Mais, au lieu qu’elles soient contenues dans des bracelets portés autour de la cheville, les minuscules puces seraient insérées chirurgicalement sous la peau des criminels dans la communauté pour aider à maintenir les couvre feu. Les marqueurs identifiés par fréquence radio (RFID) d’une longueur équivalente à deux grains de riz, sont capables de porter des informations personnelles scannables sur les individus, dont leurs identités, adresse et casier judiciaire.
Les marqueurs, dénommés « spy puces « par des militants, sont déjà utilisés dans le monde pour suivre la trace des chiens, chats, bétail et bagages d’aéroport, mais il n’y a pas de donnée sur l’utilisation de cette technologie pour contrôler les criminels dans la communauté. Les puces sont également envisagées comme méthode pour aider à maintenir l’ordre à l’intérieur des prisons.
Un haut responsable du Ministère de la Justice a confirmé la nuit dernière que le Ministère espérait même aller plus loin, en étendant la portée géographique des puces internes par un système de lien satellitaire identique au système utilisé pour suivre la trace des voitures volées.
« Toutes les options sont sur la table, et c’est une des options que nous aimerions adopter » a ajouté la source.
Cette initiative concorde avec une proposition de Ken Jones, le Président de l’Association des Officiers en Chef de la Police (Acpo), que des puces électroniques soient implantées chirurgicalement chez les pédophiles condamnés, et les criminels sexuels, pour suivre plus facilement leur trace. La technologie GPS (Global Positioning Systèm) est considérée comme la méthode ayant la faveur pour le contrôle de tels criminels pour les empêcher de s’approcher de « zones interdites »telles que les écoles primaires.

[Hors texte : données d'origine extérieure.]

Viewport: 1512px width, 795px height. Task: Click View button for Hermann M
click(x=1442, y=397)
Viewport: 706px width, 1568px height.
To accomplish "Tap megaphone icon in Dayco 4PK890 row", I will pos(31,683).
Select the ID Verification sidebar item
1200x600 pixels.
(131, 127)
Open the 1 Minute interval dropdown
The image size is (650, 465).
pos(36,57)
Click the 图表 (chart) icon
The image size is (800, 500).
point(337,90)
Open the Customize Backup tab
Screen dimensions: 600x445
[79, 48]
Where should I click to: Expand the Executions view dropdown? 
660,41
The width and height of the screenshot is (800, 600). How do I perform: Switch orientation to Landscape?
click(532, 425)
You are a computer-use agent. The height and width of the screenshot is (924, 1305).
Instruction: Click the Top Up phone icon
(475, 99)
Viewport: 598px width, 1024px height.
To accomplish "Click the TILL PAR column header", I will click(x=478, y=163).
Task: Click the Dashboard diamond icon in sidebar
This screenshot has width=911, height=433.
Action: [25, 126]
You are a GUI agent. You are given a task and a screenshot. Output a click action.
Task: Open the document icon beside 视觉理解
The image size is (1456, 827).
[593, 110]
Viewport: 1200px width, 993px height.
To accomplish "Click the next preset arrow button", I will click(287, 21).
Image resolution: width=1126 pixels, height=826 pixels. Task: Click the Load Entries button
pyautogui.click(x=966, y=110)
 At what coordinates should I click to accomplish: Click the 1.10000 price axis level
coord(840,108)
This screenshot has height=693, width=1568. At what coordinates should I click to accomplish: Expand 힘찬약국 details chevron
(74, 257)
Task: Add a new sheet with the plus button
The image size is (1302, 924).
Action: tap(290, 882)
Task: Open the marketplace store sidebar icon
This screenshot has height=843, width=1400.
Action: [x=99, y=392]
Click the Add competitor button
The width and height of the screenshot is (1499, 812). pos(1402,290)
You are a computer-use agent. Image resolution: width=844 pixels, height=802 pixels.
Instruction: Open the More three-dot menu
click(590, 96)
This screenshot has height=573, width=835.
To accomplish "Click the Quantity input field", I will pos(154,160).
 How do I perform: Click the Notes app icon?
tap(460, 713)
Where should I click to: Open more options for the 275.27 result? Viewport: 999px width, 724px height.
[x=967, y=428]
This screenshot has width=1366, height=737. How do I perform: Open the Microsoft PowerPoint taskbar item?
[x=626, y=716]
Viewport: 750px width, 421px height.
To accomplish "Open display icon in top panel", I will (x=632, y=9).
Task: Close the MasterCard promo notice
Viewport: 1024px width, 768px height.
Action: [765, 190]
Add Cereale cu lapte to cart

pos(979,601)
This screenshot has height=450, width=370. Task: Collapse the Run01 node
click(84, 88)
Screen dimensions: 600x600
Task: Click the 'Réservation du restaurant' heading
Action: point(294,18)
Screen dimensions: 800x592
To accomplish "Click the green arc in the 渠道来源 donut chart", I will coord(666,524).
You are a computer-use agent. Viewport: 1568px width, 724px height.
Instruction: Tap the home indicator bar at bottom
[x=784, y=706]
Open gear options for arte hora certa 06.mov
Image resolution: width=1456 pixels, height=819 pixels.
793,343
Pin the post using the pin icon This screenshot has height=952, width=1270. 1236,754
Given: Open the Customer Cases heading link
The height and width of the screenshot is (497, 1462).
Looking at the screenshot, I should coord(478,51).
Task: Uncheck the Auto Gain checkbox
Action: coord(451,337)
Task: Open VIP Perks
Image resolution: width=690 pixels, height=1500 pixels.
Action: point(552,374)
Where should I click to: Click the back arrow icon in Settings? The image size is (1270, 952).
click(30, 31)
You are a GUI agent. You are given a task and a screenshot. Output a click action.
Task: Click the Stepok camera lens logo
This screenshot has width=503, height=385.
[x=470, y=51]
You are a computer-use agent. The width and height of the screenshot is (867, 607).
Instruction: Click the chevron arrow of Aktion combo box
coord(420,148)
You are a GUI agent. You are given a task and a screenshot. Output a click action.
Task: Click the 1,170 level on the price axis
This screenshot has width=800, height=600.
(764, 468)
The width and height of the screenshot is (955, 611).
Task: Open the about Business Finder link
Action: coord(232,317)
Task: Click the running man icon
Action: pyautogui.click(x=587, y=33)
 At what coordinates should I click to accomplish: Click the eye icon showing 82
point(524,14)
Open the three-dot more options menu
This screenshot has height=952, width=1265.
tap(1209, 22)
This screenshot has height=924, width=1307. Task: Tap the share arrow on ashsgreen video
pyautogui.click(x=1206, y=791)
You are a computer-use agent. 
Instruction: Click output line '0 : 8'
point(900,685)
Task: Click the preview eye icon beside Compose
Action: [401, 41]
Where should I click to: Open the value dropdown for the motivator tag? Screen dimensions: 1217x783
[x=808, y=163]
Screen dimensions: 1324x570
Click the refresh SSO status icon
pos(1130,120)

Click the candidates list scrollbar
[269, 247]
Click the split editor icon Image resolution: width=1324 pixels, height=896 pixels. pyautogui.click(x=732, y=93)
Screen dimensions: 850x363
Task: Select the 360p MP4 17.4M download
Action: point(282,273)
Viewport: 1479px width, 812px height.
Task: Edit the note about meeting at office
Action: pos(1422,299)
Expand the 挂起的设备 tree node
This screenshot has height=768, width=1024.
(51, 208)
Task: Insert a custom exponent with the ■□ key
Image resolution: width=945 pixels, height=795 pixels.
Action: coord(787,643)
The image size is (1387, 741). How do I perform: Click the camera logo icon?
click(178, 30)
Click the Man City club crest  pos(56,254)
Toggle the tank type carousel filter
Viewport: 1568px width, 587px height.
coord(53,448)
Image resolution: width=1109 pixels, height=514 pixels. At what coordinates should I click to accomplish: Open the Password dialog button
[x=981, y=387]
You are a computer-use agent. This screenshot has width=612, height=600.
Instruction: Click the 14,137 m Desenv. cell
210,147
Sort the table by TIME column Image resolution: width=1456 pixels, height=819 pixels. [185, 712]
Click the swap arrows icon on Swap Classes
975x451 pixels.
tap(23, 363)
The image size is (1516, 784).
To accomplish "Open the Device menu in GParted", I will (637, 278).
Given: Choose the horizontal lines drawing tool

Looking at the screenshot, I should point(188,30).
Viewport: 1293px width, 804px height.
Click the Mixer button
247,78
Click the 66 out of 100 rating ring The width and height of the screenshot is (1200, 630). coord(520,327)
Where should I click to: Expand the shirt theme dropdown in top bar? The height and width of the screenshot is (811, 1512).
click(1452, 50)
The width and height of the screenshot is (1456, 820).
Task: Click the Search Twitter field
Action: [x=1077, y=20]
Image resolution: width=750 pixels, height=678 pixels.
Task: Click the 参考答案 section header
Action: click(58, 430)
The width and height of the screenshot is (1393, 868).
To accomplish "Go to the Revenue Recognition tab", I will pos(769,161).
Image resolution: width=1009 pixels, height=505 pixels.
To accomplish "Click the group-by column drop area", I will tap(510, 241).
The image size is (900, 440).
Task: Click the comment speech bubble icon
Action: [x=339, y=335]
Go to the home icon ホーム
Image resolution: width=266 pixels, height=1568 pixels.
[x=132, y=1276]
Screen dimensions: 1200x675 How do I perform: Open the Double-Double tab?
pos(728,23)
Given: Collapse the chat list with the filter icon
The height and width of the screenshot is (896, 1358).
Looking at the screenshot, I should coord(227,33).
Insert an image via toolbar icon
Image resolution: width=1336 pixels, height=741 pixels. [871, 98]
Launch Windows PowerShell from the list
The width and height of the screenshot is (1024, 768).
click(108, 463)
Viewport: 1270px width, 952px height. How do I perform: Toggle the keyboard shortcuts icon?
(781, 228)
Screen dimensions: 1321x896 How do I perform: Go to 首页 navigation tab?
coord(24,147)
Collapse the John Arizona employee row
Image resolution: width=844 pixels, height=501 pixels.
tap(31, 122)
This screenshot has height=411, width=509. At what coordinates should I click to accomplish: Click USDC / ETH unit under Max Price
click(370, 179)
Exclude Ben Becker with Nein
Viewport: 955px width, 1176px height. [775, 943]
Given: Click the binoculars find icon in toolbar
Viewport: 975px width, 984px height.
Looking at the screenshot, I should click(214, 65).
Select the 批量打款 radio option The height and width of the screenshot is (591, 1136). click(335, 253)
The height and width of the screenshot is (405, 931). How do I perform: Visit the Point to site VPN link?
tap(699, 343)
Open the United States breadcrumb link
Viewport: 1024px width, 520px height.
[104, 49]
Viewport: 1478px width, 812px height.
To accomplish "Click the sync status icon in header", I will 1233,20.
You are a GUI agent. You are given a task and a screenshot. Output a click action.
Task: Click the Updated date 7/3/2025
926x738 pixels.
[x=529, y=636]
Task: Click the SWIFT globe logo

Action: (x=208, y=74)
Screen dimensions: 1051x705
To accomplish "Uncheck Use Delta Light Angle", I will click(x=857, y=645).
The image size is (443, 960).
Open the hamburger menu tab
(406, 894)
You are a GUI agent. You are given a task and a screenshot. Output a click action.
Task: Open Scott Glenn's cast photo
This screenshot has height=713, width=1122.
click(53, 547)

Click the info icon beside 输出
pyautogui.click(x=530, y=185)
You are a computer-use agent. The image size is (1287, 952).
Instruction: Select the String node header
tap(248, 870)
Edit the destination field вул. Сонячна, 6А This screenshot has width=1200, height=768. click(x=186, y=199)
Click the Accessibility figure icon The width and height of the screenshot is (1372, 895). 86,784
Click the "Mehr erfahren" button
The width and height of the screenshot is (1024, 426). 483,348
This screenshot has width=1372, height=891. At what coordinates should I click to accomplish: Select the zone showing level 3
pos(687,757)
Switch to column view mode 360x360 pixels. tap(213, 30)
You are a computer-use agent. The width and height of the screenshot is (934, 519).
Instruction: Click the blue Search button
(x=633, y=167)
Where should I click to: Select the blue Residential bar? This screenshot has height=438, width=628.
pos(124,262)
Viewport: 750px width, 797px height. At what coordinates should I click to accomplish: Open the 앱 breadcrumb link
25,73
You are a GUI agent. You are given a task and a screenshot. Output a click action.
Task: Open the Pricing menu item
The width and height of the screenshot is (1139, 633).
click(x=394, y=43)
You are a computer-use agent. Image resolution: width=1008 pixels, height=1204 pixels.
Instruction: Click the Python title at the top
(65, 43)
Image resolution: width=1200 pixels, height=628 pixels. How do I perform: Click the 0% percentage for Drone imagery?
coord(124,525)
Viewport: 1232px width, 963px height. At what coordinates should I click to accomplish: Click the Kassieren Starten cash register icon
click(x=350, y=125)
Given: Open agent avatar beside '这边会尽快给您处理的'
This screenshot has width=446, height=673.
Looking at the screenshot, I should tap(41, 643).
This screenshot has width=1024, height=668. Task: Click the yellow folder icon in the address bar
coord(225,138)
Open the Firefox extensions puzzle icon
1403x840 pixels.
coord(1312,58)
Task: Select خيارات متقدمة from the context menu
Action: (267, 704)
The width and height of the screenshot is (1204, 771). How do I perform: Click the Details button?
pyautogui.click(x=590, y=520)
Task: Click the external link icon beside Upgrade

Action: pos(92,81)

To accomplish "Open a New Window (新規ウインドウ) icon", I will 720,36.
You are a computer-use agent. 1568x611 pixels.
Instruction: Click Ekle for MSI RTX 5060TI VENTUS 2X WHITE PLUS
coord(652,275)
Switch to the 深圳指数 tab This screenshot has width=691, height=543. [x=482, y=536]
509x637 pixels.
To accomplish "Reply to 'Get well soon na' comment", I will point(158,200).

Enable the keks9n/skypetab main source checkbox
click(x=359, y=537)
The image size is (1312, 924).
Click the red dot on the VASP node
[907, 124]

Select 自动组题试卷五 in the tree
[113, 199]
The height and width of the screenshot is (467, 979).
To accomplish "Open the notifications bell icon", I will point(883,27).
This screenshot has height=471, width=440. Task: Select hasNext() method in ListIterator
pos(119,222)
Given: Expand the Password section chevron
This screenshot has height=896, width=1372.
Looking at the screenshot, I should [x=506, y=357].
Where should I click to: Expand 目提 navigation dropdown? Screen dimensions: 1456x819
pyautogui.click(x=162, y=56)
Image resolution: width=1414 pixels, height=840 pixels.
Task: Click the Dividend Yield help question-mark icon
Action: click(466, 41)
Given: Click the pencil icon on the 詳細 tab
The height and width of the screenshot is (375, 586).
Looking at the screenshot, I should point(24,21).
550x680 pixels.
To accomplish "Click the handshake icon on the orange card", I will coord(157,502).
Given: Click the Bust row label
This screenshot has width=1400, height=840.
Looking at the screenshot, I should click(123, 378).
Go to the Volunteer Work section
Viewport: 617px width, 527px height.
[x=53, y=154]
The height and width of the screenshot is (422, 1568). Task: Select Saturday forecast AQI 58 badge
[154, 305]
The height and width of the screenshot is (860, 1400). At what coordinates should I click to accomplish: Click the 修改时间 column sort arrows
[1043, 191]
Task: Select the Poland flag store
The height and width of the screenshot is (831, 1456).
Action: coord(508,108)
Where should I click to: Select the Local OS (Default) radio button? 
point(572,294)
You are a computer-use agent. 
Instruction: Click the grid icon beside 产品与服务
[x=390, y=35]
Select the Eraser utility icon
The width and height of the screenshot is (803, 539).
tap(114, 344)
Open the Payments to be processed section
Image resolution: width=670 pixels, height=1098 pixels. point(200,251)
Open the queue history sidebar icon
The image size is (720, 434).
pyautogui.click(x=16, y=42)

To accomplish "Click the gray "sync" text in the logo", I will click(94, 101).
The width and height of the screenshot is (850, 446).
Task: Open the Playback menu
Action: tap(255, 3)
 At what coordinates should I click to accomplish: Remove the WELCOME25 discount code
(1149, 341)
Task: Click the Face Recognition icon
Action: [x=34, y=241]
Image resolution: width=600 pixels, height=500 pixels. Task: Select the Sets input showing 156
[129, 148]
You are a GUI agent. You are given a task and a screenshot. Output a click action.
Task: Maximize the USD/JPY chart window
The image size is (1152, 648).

« Cela fait plusieurs années que nous voulions tirer avantage de cette technique parce que cela semble une solution raisonnable aux problèmes auxquels nous devons faire face dans ce domaine » a dit la nuit dernière un ministre de haut rang.
« Nous l’avons étudiée, sommes revenus vers elle, et nous nous sommes préoccupés de son côté pratique et des problèmes d’éthique soulevés, mais quand vous regardez les défis auxquels le système de justice criminelle est confronté , il est temps d’y venir ».
Le gouvernement a été obligé de revoir la politique des condamnations à cause d’un sérieux problème national de surpopulation carcérale, alors que la population dans les prisons a connu une croissance exponentielle, passant de 60 000 en 1997 à 80 000 actuellement. Dans le cadre de cette crise, le nombre des détenus emprisonnés dans les cellules de la police a été multiplié par 13 l’année dernière, les commissariats de police hébergeant en 2007 plus de 60, 000 fois des personnes ayant commis des infractions, alors que l’année précédente le chiffre était de 4,617. La Grande Bretagne à le taux le plus élevé de population carcérale per capita en Europe Occidentale, et le gouvernement projette 30 000 places supplémentaires pour un coût de £3.8 billions – incluses trois nouvelles « super prisons » gigantesques – dans les six années à venir.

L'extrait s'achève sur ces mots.